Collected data
= = =

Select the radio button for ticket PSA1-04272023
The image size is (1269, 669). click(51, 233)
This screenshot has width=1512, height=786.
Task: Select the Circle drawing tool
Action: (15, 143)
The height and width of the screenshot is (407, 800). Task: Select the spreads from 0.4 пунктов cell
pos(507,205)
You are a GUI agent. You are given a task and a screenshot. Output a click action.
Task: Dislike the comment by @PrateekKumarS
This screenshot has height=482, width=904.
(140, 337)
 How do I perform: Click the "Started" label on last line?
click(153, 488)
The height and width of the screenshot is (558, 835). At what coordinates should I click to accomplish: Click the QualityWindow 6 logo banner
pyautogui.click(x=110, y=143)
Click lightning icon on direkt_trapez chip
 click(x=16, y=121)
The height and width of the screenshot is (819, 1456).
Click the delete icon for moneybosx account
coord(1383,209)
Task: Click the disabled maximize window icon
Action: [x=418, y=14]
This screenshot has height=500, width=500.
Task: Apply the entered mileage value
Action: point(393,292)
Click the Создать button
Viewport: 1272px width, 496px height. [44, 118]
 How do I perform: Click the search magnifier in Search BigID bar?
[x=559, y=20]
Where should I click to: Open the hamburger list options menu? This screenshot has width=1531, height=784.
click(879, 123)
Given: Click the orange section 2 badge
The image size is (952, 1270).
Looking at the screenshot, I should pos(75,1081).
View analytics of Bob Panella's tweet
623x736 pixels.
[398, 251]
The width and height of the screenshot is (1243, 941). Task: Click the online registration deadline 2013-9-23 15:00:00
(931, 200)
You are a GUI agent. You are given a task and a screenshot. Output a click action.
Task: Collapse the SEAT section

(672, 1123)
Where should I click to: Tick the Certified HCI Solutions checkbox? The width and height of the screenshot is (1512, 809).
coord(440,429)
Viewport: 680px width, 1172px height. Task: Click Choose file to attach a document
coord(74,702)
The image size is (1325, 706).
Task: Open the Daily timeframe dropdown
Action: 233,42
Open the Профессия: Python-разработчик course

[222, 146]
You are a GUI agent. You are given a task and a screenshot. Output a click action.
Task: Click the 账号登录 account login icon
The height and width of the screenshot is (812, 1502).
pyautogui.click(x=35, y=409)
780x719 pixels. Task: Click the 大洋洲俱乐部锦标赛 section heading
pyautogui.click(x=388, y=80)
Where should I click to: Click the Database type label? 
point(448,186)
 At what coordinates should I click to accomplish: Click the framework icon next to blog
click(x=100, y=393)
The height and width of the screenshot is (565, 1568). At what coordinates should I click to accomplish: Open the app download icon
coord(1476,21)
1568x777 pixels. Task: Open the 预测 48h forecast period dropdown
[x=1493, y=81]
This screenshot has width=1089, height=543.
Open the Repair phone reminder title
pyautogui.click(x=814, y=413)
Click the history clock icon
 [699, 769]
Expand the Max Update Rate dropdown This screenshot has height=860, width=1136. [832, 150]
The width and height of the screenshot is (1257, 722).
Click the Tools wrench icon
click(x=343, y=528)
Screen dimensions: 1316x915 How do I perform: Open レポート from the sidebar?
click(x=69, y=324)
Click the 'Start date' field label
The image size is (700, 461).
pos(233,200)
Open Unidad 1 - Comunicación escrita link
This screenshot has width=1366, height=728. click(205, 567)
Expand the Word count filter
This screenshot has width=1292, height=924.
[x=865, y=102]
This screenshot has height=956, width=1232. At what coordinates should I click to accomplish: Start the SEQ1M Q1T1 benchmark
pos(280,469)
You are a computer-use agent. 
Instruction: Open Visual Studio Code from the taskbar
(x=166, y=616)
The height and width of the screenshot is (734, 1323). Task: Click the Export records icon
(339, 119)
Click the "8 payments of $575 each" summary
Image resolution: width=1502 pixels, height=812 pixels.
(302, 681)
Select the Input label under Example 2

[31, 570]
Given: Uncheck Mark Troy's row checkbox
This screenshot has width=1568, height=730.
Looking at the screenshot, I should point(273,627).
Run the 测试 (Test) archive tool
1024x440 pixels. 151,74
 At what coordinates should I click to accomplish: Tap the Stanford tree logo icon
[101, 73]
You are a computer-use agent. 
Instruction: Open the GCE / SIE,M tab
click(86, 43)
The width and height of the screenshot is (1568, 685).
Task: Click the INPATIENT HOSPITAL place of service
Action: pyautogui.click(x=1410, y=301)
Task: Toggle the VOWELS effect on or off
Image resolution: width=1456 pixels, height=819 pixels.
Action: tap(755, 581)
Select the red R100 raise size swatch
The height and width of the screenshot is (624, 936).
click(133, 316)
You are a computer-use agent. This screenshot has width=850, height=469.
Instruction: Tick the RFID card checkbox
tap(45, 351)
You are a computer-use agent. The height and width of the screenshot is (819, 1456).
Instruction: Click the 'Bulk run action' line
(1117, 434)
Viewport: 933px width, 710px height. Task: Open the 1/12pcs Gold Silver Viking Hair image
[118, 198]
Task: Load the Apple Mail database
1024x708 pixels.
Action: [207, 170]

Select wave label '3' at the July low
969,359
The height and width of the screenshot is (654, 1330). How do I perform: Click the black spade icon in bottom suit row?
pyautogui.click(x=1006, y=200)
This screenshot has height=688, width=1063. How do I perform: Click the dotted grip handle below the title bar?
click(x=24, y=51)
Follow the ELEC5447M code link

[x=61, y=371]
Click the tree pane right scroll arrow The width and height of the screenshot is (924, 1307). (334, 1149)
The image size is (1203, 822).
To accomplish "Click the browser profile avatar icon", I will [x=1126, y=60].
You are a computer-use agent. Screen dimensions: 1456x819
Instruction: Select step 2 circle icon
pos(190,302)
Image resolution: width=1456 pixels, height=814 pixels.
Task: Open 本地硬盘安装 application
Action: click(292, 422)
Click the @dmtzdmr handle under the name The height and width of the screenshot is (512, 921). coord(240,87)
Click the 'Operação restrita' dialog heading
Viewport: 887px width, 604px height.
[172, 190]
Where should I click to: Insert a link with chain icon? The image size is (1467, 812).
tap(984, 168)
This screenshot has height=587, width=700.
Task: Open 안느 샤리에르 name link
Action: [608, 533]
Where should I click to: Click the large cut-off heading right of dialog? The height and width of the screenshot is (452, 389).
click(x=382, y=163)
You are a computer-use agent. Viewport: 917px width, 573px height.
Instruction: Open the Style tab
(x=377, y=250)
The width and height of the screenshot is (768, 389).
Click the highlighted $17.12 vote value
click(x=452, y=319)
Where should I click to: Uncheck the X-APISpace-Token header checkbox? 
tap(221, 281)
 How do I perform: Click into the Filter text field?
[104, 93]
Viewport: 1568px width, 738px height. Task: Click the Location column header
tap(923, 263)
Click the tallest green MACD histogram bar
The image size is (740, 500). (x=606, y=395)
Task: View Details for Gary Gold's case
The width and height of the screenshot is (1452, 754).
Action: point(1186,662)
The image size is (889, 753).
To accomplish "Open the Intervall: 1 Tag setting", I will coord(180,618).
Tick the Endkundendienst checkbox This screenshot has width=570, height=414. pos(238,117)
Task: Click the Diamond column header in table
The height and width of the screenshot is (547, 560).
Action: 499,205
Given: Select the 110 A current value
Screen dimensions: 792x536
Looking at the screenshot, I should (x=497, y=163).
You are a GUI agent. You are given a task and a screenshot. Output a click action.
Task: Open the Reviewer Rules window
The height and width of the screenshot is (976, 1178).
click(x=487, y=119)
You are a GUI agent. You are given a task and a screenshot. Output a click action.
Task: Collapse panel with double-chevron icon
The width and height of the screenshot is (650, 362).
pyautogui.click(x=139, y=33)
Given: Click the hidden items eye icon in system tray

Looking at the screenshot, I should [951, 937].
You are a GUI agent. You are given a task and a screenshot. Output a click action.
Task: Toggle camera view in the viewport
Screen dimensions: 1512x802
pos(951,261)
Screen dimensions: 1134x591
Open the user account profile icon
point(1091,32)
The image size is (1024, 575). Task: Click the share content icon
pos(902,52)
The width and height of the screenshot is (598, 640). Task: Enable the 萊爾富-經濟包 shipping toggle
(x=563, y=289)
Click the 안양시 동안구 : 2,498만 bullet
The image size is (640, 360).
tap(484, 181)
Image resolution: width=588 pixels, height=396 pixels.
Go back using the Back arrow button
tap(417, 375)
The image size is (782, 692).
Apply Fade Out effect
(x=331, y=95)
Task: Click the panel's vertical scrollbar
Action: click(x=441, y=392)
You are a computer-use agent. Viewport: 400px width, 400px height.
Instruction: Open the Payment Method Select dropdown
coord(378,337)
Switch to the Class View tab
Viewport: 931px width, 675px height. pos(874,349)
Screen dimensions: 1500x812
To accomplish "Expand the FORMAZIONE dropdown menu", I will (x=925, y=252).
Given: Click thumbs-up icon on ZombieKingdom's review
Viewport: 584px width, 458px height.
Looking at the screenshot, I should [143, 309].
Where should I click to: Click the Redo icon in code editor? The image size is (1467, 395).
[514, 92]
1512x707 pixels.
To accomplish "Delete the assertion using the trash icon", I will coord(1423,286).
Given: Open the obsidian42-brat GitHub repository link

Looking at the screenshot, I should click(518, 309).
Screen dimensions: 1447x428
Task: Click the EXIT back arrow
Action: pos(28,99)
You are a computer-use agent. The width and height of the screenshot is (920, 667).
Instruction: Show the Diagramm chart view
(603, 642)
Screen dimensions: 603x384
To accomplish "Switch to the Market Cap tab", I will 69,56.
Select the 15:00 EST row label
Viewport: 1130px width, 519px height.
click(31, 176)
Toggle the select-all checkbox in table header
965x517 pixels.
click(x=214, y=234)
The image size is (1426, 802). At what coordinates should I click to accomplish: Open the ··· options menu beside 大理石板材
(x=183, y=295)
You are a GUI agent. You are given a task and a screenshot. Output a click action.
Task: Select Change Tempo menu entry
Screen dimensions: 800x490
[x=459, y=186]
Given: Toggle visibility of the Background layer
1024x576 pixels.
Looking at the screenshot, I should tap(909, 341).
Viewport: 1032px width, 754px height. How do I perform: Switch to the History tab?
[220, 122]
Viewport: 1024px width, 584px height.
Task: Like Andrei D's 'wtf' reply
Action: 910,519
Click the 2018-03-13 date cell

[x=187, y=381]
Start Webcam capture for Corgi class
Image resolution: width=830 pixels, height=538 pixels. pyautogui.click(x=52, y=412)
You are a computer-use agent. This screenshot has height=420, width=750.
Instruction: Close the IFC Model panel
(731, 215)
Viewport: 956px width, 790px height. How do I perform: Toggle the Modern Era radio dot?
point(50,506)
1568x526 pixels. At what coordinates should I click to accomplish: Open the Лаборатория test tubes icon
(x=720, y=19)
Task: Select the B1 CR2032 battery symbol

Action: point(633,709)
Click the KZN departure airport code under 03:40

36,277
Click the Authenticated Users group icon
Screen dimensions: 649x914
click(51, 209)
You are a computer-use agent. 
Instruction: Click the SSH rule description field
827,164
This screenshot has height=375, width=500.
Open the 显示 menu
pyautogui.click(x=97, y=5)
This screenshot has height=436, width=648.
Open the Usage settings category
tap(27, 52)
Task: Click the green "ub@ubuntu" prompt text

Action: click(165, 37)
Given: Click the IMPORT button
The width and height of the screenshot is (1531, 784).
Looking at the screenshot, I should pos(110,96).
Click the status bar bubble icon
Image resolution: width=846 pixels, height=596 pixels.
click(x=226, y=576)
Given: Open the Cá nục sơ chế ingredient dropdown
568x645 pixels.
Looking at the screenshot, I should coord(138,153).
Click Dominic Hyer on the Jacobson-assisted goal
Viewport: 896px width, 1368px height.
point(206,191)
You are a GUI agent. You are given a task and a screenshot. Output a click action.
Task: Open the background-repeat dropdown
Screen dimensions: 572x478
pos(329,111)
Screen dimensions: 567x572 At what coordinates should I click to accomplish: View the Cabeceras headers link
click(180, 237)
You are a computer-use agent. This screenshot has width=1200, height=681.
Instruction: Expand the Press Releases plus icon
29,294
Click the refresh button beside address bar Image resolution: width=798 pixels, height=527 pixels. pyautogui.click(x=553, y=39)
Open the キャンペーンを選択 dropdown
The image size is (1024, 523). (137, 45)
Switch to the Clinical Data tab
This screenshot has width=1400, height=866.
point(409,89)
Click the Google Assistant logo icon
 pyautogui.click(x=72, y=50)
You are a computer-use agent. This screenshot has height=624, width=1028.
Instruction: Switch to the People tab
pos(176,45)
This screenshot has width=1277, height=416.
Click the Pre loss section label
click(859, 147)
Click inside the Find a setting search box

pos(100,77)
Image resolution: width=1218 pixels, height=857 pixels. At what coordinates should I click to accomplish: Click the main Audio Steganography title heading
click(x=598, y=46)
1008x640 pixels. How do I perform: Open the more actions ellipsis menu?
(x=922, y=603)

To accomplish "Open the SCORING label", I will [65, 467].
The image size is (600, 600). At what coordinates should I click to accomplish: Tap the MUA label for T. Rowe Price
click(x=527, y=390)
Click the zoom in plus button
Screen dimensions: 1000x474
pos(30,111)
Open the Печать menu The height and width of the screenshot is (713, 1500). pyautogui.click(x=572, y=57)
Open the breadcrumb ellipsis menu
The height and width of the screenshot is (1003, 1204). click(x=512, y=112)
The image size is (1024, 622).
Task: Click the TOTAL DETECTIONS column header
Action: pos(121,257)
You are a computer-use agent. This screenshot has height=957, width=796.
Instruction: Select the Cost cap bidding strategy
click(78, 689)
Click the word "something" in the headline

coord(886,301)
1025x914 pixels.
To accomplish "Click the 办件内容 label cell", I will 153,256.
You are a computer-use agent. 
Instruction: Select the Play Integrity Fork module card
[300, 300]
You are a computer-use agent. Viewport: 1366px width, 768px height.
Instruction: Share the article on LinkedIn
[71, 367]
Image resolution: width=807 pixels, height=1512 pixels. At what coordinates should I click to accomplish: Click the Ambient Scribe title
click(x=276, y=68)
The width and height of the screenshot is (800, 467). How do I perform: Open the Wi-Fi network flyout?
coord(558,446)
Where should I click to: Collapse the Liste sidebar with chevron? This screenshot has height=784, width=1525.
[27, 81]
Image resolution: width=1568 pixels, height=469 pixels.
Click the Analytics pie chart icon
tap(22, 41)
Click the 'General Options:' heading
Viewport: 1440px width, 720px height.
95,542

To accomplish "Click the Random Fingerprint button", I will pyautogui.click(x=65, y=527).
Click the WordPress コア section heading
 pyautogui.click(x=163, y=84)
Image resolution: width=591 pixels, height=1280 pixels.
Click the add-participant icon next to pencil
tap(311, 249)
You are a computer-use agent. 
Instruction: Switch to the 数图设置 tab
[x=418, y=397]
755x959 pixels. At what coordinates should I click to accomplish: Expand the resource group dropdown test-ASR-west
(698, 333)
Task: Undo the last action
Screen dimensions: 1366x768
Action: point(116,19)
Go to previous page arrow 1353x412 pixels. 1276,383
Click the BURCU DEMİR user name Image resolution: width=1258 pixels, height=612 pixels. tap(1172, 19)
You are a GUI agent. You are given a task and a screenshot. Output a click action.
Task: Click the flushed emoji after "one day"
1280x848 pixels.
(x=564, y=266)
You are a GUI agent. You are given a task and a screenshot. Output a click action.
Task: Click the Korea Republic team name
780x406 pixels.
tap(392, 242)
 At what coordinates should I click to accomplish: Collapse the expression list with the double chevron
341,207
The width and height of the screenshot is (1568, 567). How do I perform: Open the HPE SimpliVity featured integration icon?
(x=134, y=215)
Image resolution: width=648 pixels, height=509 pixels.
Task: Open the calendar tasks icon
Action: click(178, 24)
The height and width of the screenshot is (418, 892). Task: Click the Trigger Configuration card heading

= = =

**Work request:** The count alone is needed: how many lines of these entries contain the word "table"?

**Result of this task:** 2